Which of the lines in the listing that follows hold "Close"? Pull each one out.
________________________
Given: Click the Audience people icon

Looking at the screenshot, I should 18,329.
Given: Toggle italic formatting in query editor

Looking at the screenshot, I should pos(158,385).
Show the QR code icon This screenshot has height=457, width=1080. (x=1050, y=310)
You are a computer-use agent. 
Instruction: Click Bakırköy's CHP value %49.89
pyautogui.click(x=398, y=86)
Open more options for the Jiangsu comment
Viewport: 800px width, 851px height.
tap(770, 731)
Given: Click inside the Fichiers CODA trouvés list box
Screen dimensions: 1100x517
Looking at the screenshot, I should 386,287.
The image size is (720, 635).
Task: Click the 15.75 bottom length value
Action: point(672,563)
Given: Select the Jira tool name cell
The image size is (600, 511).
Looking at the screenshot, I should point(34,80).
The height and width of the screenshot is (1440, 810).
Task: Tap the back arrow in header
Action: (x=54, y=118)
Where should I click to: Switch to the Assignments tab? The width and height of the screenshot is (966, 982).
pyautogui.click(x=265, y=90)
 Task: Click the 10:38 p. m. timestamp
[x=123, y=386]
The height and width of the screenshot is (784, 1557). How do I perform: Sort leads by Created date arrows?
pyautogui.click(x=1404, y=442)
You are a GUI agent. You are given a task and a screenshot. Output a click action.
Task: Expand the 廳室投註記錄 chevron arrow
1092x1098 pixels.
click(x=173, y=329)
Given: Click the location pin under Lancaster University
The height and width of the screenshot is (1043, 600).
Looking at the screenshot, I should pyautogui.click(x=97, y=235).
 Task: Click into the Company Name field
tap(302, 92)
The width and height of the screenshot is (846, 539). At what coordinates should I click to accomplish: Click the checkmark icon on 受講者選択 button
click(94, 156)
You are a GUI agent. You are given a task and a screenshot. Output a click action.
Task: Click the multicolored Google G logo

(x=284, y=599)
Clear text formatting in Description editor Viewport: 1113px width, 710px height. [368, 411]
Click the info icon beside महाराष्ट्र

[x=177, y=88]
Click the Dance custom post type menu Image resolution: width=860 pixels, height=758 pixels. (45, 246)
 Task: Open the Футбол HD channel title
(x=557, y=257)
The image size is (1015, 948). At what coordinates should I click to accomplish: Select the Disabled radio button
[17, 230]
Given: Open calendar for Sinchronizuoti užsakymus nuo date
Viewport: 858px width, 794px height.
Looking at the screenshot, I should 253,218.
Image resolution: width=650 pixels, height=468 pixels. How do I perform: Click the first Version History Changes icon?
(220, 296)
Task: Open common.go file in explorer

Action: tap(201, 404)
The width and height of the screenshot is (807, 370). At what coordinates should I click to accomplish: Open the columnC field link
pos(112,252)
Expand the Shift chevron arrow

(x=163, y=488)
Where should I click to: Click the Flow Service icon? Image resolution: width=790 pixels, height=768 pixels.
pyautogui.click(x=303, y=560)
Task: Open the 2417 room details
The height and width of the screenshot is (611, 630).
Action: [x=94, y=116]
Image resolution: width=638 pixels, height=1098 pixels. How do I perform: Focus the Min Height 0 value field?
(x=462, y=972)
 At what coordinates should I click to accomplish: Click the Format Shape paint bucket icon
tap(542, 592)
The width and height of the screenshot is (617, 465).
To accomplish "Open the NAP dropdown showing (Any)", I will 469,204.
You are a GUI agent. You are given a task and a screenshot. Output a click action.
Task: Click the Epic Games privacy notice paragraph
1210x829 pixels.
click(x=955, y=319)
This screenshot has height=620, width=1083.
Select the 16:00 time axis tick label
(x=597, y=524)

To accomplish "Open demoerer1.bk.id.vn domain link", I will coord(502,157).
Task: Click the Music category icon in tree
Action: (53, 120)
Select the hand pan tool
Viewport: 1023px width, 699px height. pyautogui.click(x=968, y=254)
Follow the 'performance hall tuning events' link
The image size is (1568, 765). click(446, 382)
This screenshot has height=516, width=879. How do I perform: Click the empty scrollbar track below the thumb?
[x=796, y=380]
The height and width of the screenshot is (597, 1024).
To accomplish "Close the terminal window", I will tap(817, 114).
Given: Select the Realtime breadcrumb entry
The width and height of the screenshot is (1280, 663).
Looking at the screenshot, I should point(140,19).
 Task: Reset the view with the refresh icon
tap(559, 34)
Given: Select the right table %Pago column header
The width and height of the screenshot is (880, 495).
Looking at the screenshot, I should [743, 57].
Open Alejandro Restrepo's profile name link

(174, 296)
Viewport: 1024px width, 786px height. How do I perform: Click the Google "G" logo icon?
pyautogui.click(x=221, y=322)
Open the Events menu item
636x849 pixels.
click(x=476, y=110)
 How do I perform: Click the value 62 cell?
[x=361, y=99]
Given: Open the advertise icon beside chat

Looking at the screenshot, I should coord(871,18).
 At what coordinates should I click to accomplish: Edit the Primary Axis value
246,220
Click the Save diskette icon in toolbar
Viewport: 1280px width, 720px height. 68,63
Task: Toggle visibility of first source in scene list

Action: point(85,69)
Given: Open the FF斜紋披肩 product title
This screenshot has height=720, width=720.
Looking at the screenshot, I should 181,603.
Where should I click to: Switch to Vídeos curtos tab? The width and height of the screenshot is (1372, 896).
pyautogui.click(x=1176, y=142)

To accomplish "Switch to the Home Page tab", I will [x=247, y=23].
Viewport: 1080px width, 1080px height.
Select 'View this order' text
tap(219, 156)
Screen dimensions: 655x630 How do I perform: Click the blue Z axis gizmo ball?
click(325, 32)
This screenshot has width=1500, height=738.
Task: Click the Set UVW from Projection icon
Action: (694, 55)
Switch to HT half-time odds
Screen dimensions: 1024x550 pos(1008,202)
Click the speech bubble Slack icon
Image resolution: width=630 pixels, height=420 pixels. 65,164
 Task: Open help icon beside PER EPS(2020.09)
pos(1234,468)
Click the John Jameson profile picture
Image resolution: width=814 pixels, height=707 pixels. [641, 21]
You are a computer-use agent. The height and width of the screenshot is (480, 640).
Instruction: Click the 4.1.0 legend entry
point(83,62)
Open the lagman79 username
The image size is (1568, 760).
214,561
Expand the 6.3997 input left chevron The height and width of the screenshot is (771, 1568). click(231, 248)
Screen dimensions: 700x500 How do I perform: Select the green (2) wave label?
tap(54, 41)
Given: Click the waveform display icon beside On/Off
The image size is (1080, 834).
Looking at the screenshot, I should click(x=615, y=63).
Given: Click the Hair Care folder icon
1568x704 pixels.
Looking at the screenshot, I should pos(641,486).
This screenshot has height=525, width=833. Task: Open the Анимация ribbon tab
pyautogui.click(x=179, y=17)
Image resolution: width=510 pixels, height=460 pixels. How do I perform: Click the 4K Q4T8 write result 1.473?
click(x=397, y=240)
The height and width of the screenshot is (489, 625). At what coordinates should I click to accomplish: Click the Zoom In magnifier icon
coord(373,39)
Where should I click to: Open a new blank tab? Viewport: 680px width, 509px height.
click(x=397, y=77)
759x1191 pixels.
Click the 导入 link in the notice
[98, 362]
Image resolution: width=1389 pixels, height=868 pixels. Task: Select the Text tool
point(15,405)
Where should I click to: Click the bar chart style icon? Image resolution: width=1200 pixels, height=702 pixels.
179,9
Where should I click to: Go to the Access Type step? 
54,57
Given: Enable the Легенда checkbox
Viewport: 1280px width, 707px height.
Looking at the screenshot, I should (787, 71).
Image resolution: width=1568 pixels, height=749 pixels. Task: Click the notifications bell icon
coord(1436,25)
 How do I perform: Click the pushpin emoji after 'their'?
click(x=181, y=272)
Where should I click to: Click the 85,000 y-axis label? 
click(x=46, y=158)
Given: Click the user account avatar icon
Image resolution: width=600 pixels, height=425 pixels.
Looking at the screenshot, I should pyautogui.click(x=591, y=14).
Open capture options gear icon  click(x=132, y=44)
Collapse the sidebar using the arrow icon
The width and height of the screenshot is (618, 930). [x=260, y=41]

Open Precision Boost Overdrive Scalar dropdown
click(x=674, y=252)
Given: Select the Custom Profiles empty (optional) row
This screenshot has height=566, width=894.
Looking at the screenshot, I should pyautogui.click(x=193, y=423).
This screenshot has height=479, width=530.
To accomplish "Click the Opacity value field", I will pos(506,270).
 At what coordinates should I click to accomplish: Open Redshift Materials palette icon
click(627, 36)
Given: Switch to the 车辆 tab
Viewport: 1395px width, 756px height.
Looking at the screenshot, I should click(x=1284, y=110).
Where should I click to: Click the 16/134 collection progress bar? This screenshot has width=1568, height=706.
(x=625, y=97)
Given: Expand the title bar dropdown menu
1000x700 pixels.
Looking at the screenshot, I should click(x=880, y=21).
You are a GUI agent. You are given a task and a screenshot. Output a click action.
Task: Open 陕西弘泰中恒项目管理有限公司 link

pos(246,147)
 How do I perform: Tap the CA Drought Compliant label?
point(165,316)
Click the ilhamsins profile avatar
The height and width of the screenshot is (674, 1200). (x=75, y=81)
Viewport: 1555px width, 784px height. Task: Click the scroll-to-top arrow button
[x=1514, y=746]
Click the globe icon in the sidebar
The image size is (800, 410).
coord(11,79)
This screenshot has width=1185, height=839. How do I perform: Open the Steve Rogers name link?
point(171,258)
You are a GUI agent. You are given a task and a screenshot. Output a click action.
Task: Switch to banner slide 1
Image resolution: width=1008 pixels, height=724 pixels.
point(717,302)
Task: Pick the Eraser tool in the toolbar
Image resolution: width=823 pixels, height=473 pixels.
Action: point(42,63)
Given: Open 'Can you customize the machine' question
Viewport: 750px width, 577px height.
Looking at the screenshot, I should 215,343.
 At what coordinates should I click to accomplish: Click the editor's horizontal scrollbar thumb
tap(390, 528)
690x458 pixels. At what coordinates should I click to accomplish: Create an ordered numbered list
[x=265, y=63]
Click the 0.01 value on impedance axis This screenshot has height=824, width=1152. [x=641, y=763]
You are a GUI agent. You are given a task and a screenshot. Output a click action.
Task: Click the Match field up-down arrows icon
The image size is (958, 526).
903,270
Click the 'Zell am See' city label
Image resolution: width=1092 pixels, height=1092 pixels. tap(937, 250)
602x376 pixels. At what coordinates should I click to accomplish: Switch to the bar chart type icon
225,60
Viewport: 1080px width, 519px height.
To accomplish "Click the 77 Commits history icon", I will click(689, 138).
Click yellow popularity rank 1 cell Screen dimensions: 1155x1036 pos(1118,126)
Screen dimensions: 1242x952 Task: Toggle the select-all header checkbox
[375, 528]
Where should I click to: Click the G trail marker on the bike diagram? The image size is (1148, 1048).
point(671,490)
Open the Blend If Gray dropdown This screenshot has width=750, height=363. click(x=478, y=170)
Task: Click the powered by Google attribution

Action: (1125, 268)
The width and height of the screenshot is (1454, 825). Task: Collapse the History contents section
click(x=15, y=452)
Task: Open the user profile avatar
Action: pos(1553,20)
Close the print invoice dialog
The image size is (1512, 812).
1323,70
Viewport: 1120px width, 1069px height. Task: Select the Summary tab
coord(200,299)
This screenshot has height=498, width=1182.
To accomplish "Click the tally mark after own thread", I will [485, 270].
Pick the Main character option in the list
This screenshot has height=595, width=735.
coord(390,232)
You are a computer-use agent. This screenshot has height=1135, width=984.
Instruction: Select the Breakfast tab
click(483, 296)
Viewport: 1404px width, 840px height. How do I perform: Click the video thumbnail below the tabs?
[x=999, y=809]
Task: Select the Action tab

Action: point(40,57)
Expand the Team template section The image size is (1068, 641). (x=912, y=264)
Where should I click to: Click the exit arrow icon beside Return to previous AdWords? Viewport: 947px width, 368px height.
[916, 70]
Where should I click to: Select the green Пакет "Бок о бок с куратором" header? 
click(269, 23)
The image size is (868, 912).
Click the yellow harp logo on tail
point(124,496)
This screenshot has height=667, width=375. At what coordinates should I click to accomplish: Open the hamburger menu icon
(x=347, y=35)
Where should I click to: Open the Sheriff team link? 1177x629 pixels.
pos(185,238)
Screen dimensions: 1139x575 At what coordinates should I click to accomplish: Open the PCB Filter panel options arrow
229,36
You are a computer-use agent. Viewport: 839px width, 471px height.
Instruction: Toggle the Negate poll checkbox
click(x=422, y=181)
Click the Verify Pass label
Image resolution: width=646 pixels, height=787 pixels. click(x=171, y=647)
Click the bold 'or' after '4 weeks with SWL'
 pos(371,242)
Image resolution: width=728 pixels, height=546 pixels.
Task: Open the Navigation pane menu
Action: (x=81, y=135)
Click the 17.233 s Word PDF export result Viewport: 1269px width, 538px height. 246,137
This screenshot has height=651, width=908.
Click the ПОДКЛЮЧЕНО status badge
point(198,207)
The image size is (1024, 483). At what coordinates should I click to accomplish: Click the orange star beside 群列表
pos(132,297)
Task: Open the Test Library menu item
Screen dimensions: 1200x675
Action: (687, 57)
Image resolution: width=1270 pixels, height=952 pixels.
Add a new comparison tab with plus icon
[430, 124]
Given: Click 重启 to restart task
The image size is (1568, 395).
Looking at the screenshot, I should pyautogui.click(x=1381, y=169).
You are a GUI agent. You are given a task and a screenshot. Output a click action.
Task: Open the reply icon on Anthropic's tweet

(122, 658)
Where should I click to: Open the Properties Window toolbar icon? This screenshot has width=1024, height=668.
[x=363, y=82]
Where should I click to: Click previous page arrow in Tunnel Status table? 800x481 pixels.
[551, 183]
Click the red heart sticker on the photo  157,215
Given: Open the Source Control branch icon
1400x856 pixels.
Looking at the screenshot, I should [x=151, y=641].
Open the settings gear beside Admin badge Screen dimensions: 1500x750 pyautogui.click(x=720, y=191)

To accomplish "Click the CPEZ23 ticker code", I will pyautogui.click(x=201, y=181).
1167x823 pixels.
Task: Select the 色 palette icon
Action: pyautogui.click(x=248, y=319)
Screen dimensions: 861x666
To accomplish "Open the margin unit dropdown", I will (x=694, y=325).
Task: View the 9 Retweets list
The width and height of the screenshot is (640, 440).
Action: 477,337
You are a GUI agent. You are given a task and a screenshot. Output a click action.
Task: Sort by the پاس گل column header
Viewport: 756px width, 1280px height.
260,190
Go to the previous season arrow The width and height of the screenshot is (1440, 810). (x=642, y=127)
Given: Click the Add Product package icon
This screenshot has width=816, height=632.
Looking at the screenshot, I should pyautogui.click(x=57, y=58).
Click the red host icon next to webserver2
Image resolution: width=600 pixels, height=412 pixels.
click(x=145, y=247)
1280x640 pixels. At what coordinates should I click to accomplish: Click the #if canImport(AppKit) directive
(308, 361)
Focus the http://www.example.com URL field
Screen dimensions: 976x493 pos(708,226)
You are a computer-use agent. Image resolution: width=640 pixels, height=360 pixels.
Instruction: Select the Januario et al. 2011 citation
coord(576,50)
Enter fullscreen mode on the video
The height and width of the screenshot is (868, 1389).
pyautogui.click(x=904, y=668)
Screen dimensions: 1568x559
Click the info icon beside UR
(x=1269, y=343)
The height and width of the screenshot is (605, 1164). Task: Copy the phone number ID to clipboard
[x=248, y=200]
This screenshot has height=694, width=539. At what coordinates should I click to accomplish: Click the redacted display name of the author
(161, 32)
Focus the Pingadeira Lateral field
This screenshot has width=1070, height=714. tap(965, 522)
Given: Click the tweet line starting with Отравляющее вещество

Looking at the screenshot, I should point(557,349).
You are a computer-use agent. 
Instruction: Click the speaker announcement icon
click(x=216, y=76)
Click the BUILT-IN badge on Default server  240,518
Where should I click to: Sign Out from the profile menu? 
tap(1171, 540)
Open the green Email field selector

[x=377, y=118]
________________________
* [Task output]:
To accomplish "Close the terminal window", I will tap(817, 114).
Close the print invoice dialog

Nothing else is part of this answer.